If we apply the above analogy to HR Tech spends in the recent past, we will observe why many HR Leaders burnt their fingers focusing on their wants rather than needs. Here’s our view based on our primary research…

Mid 2017 to the end of 2018, there was a flurry of activity within the HR Tech space. Most HR leaders had got a mandate to explore recruitment technology to enhance efficiency, become nimble & agile and achieve exponential productivity; ultimately impacting cost-per-hire. With the buzz of AI and Machine Learning; most HR leaders met with product vendors that promised AI/ML to address most of the above goals. There were conferences, seminars, trade shows around HR Tech and many HR Leaders flocked to these to understand the ecosystem and talk to peers in the industry. AI & ML had become a fashion statement. HR Leaders would feel small if they hadn’t already invested in some AI/ML to not only demonstrate to internal stakeholders, but to their industry peers. Not to mention to further strengthen their own CVs.

Come 2019, while the AI/ML frenzy does continue; the mood is not so upswing as it was earlier. Although the HR Leaders continue to flock the conferences and trade shows; but only to verify from the peers whether the AI/ML investments they made worked for them or not. Because for the majority the AI/ML did not live up to the promise. In a country where professional commitments and values are not critical, AI/ML can do very little or worst behave more unpredictably than the process it was implemented for; with a view to make it more predictable.

On the Sourcing front, AI/ML has not delivered because its not necessarily the skills, salary or location match that is adequate to hire someone. It depended on the knowledge retained by the recruiter of what will work keeping in mind company nuances and hiring manager preferences.

On CV stack ranking again AI/ML has not delivered comprehensively because of the challenge of ‘Good CV, but candidate not meeting that goodness Or Bad CV, but with a probability of a missed good candidate’ syndrome.
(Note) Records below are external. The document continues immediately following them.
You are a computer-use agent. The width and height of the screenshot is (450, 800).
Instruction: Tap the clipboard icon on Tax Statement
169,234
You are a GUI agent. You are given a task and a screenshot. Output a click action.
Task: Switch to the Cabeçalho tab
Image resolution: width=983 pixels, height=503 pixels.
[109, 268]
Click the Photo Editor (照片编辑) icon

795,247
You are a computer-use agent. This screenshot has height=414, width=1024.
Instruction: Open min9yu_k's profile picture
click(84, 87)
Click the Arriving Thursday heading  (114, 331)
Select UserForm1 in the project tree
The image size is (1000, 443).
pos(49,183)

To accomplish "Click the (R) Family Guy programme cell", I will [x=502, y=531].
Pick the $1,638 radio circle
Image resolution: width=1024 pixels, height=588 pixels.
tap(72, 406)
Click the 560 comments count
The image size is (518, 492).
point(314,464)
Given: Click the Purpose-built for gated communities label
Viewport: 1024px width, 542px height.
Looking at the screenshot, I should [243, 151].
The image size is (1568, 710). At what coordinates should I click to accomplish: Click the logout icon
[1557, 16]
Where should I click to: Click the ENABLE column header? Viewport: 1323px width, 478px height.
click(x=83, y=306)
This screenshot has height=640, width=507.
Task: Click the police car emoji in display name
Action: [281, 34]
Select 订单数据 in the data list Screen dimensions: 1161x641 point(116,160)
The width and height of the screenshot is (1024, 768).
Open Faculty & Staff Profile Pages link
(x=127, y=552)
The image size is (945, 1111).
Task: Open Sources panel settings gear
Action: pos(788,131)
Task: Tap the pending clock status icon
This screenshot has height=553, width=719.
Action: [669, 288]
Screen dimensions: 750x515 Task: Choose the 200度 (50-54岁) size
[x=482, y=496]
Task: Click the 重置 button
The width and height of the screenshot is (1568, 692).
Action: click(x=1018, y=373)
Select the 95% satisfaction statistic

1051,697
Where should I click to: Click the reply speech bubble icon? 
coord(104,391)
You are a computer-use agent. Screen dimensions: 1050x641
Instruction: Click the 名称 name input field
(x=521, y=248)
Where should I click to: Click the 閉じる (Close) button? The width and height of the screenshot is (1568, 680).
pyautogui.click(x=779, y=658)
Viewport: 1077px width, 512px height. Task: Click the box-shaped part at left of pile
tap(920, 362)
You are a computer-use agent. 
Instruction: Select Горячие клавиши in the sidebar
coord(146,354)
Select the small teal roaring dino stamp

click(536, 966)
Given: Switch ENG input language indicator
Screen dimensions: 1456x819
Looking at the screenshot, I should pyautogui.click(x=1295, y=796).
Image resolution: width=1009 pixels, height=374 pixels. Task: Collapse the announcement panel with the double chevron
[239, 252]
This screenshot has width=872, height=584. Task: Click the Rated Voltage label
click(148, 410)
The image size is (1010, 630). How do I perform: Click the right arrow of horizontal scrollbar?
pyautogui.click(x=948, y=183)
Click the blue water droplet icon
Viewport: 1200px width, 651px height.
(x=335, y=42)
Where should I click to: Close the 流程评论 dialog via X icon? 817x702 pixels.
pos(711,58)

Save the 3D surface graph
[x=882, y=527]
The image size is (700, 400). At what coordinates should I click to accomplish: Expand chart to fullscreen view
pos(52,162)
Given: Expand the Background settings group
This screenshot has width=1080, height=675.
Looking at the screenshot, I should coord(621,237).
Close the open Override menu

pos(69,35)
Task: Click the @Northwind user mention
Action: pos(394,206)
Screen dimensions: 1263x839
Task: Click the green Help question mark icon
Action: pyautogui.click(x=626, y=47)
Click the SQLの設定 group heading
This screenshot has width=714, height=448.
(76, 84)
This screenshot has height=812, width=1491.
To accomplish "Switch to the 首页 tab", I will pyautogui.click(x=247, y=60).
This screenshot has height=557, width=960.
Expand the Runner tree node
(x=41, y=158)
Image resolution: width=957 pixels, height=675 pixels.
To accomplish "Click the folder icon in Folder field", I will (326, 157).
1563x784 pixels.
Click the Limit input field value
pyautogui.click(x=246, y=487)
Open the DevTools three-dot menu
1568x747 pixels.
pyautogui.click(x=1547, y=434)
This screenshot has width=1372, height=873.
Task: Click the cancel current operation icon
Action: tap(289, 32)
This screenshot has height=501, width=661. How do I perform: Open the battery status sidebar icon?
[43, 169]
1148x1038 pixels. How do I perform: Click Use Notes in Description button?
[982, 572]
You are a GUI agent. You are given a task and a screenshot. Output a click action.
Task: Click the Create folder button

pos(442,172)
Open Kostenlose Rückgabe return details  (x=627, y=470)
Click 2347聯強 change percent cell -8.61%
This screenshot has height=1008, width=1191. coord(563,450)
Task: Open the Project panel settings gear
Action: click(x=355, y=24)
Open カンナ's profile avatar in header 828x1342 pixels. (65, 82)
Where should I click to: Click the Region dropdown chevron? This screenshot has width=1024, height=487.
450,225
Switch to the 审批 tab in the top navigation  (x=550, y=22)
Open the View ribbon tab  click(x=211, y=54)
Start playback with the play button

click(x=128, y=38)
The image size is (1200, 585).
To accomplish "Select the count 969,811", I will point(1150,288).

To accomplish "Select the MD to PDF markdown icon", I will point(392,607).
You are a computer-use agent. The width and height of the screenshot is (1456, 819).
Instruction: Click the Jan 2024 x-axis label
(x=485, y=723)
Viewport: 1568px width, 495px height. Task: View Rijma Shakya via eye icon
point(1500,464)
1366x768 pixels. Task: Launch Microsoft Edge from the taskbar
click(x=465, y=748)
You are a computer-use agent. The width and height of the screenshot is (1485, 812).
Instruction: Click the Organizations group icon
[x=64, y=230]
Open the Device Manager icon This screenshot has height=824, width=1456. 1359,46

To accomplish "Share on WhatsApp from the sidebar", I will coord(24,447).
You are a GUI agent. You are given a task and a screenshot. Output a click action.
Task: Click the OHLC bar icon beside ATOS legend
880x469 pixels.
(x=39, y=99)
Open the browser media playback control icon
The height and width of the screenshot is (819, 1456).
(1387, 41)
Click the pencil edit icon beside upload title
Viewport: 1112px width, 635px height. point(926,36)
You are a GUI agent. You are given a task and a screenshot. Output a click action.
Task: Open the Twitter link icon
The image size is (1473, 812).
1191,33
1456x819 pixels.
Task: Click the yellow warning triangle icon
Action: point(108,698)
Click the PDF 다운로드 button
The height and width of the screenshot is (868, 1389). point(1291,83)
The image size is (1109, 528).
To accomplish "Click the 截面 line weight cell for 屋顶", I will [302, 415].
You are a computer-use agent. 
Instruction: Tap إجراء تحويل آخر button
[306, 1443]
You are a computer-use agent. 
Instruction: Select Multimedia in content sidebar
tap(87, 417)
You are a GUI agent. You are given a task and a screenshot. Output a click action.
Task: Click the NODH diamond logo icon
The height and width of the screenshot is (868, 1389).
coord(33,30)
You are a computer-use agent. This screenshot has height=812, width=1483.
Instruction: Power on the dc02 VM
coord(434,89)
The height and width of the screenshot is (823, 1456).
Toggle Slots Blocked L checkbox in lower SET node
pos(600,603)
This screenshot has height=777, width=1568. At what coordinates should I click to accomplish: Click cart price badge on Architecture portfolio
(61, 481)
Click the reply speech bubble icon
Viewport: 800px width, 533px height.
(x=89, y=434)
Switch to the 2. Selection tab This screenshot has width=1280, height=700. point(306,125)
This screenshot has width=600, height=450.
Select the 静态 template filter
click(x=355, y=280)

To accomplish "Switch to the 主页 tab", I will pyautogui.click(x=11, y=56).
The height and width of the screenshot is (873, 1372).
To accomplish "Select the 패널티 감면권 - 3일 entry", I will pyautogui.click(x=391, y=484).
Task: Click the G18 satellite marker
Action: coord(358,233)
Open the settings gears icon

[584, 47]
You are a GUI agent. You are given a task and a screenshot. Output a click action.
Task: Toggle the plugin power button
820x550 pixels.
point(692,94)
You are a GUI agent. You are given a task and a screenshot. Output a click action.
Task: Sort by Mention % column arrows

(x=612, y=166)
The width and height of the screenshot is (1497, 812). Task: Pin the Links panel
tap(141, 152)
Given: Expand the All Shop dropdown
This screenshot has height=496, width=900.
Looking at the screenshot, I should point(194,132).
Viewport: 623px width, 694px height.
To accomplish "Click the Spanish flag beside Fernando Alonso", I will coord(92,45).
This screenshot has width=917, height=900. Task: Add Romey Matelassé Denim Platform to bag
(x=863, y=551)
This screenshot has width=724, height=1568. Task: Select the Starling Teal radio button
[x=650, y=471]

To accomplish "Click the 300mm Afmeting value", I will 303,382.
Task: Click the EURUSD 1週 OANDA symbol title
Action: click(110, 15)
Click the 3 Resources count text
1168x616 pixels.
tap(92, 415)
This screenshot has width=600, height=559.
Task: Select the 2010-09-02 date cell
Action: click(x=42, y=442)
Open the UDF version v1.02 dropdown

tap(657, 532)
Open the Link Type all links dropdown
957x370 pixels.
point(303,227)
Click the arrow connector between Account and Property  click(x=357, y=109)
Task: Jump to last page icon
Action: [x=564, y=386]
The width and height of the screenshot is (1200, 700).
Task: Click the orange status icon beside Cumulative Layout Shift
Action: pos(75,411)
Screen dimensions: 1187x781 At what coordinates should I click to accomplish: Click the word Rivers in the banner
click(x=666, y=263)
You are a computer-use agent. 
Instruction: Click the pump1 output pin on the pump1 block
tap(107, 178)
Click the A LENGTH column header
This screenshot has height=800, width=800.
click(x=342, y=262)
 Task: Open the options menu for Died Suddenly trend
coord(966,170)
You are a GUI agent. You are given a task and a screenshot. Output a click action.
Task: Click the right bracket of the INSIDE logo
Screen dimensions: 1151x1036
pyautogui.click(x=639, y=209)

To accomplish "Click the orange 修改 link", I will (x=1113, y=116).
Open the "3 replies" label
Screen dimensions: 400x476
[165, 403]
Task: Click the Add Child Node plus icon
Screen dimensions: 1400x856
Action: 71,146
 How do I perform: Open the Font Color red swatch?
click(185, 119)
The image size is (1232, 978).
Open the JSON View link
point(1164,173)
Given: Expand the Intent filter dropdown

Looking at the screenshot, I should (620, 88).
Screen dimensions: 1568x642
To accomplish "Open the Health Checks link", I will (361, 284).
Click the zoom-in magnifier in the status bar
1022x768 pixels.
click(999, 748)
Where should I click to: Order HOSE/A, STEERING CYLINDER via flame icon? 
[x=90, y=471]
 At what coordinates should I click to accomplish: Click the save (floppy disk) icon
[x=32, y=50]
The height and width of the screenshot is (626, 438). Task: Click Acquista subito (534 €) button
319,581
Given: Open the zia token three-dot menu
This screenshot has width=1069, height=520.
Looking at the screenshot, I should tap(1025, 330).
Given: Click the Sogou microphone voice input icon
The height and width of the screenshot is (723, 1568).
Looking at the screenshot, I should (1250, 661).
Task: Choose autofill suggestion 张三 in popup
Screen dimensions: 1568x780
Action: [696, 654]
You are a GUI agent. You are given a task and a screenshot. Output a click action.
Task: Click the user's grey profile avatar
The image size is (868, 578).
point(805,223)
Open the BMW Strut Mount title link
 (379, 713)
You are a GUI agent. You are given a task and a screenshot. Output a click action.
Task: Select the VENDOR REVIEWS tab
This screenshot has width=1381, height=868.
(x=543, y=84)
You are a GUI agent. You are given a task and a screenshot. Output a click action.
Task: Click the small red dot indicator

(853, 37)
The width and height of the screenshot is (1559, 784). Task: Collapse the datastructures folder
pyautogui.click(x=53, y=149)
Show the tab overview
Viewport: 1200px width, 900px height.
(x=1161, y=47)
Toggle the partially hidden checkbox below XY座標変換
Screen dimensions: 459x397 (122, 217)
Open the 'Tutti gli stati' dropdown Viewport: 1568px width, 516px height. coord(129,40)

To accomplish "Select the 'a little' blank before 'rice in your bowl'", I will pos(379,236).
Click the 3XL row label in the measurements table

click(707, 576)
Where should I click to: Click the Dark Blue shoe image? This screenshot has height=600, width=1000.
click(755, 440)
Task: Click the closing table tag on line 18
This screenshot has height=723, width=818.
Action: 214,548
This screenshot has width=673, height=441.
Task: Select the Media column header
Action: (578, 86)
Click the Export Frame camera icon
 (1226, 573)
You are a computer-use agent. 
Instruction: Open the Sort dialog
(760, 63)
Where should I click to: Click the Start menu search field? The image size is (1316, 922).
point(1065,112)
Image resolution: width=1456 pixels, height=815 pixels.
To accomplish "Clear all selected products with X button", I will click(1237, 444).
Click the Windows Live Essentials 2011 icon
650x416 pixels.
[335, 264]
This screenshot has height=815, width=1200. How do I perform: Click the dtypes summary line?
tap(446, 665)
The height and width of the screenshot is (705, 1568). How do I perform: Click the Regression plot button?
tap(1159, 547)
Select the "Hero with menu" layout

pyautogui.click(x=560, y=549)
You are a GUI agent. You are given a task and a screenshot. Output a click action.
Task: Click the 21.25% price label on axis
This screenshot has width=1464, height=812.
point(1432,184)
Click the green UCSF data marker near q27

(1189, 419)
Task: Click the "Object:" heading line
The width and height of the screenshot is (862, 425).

ChatBots have worked in the employee helpdesk area the most. AI text conversational chat has eased a lot of employee interaction with the HR. Mind you, however, unless such chatbots were very tightly integrated with the internal systems (Applicant Tracking Systems or HRMS), it would not deliver the required employee experience. ChatBots have definitely not worked in the talent acquisition space. Irrespective of whether they came with fancy names like ‘Cognitive Autonomous Bots or Convolutional Neural network based Bots or Conversational Speech AI based bots’.

To summarize the essence of this blog; many HR Leaders spent large amounts of money and time on AI-driven HR Tech without truly understanding whether they needed such solutions or was it just a ‘want’ to appease self and other stakeholders; who unfortunately will eventually demand a concrete ROI.

There is a growing trend however now; HR Leaders are truly first assessing what they need and exploring HR Tech that map well with their needs, are quick to implement, has AI in recruitment that automates a process rather than decisions; delivers instant ROI and makes the existing process hugely fast; leaving the real ‘intelligence’ to be managed by the recruiters and HR teams.